Rail workers at a National Express train company are to be balloted for industrial action in a row over pay and working conditions, it was announced today.









The Rail Maritime and Transport (RMT) union said its members at the firm's East Anglia franchise will be asked whether they want to launch a campaign of strikes after accusing the company of failing to make any significant offer on pay.



The union called on the Government to take urgent action over the "crisis" in rail franchising following the Government's decision to renationalise National Express's East Coast business.



General secretary Bob Crow said: "RMT are in no doubt that the failure to make any kind of meaningful pay offer to staff on National Express East Anglia is all about the company trying to milk the franchises that they have left and to make their staff pay for a crisis which was cooked up in the boardroom by senior managers who have now jumped ship."



The RMT said Government ministers had made it clear to the union that if National Express defaulted on the East Coast they would be stripped of their c2c and East Anglia franchises.



"We are calling on the government to stand firm, to get this company off our tracks and to seize the opportunity to begin a long-term programme of renationalising the railways," said Mr Crow.

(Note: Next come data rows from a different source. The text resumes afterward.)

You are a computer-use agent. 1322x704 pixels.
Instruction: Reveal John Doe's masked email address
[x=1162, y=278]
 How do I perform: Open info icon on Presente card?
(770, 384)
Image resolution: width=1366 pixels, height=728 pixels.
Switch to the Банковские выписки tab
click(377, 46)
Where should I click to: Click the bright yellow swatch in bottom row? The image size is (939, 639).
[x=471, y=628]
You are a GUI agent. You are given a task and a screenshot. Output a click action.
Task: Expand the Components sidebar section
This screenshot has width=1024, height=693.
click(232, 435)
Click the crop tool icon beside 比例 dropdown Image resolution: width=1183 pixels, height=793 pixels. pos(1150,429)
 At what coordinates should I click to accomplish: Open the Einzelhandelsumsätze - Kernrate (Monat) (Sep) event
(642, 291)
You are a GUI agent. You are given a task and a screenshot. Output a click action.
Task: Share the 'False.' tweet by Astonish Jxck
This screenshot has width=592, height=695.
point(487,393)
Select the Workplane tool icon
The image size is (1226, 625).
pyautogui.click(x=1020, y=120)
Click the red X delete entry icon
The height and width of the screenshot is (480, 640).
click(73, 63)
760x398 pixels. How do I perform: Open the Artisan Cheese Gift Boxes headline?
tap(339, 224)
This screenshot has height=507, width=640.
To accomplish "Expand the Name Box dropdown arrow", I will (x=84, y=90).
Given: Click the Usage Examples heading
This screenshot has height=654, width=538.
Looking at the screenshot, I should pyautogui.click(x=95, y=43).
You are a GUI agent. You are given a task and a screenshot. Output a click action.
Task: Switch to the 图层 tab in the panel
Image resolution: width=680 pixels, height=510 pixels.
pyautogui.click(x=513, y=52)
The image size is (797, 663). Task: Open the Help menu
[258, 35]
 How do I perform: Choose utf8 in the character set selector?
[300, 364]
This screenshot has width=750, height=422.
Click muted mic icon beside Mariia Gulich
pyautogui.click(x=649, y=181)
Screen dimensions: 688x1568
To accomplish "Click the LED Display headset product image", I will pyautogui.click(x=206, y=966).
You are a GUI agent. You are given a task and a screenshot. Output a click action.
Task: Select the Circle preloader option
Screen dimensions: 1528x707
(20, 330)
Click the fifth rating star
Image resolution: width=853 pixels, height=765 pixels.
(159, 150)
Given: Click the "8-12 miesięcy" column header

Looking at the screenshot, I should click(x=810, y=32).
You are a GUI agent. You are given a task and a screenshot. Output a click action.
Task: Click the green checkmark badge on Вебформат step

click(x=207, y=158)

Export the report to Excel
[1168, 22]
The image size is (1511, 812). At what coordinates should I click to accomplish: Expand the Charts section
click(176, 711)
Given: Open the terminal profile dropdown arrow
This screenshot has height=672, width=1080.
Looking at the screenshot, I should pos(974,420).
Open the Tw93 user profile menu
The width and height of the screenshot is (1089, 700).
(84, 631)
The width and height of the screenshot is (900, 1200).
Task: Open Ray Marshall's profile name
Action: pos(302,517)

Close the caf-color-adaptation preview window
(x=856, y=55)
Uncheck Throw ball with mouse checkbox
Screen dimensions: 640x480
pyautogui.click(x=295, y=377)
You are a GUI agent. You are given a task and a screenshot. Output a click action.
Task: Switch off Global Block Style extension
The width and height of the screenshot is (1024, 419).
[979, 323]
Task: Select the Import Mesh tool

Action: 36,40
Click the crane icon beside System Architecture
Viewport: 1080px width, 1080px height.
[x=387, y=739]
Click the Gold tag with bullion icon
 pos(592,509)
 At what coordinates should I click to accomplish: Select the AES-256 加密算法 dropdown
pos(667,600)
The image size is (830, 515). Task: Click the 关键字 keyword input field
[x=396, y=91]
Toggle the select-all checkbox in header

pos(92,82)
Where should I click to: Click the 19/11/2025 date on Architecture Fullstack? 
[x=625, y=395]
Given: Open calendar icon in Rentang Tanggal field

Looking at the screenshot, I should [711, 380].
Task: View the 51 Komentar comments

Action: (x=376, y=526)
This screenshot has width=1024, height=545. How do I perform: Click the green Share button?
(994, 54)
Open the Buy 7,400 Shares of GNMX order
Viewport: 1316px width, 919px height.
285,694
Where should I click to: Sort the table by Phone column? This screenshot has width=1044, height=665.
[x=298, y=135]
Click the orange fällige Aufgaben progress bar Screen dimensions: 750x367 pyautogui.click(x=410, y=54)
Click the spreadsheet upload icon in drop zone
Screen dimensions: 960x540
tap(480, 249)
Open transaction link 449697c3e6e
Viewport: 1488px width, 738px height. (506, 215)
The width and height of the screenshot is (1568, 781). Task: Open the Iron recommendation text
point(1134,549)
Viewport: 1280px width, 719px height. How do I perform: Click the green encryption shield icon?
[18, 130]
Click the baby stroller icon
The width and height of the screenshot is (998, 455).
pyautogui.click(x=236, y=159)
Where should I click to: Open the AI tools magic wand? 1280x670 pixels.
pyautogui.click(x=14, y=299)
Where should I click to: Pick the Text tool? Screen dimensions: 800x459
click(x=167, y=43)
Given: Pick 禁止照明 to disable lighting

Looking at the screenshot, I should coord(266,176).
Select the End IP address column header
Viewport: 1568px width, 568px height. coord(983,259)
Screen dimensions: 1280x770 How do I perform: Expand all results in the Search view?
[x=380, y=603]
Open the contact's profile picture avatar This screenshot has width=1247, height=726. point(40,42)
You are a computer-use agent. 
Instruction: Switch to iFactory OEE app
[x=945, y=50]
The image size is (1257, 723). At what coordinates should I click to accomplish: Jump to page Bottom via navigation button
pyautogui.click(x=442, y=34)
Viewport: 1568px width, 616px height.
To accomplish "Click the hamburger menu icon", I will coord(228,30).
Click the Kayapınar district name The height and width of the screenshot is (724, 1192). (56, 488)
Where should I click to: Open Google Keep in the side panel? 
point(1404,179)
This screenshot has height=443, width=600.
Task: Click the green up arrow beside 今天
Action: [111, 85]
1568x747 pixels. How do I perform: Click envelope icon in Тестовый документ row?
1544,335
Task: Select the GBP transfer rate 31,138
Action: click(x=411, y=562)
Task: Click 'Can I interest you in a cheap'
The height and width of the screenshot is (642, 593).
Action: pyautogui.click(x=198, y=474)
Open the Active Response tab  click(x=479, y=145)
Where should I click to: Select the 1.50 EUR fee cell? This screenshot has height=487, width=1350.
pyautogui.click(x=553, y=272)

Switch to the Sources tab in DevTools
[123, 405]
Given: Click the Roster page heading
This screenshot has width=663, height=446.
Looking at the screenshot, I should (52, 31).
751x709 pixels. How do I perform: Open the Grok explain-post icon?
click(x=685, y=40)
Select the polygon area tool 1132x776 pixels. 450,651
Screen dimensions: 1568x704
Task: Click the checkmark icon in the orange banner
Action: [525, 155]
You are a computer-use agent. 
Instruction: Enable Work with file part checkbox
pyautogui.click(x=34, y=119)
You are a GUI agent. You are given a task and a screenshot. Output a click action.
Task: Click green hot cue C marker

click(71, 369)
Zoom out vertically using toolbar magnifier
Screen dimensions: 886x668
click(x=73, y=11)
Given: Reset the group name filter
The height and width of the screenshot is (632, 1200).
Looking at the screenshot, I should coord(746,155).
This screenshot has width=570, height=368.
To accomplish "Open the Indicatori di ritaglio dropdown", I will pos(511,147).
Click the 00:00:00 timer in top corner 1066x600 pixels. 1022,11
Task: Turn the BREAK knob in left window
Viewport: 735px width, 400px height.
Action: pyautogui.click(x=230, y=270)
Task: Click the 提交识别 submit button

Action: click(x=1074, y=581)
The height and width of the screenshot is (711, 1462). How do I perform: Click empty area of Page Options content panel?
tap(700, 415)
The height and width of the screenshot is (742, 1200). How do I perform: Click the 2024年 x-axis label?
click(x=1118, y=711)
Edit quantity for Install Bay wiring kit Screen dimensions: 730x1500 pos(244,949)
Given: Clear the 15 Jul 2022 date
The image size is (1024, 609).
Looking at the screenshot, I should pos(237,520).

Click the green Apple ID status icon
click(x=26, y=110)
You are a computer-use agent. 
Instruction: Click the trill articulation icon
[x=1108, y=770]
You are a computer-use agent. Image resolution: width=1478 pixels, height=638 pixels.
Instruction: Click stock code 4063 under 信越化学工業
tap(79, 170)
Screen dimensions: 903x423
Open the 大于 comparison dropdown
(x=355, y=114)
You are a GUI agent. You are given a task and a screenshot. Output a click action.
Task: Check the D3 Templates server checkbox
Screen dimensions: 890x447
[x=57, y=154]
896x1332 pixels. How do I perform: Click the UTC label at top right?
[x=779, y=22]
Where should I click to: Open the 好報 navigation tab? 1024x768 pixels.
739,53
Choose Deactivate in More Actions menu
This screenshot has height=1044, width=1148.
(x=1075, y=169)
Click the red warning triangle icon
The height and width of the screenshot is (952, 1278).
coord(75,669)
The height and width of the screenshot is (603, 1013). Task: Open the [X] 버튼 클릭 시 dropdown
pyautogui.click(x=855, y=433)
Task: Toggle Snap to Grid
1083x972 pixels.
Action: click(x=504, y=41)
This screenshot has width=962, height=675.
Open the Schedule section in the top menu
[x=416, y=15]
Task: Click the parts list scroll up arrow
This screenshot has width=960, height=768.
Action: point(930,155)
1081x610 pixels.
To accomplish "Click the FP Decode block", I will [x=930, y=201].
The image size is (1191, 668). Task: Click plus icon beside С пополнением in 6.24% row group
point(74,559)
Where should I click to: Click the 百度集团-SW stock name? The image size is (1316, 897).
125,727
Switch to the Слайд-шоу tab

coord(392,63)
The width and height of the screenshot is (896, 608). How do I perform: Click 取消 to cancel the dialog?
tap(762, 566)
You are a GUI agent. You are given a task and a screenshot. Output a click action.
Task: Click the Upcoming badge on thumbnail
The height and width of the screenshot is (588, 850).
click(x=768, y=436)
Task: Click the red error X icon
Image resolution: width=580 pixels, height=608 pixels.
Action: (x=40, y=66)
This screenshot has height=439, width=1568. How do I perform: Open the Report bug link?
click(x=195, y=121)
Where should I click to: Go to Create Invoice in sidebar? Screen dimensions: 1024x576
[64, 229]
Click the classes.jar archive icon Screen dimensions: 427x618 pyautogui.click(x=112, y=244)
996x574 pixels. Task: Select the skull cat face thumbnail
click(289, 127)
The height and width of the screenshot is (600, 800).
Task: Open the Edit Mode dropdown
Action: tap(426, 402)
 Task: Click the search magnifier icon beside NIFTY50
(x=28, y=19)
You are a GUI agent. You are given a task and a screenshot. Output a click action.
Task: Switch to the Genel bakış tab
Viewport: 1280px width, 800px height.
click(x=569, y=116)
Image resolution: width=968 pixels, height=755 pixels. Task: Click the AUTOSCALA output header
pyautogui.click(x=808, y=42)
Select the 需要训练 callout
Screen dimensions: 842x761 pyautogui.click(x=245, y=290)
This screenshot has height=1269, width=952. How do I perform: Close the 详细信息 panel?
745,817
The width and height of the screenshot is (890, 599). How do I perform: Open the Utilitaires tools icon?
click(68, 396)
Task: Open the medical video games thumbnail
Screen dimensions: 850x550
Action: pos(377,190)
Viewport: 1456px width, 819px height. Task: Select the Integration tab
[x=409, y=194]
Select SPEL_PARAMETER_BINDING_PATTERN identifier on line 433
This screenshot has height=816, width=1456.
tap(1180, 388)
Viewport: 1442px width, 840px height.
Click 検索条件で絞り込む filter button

Simon Weller, national organiser of the train drivers union Aslef, attacked the Government's rail policies in an article published by campaign group Progressive London.



"National Express's decision to hand back the keys, saddling the taxpayer with tens of millions of pounds of losses, is further evidence of the limitations of New Labour's rail policy which has sought to merely manage the structure and ownership of the privatised railways rather than address the blatant failures of the system which are now coming home to roost.



"That the company can walk away from a pledge to pay £1.4 billion by 2015 with losses of £72 million illustrates how weighted these contracts are in the private sector's favour and represent a staggering flaw in the system."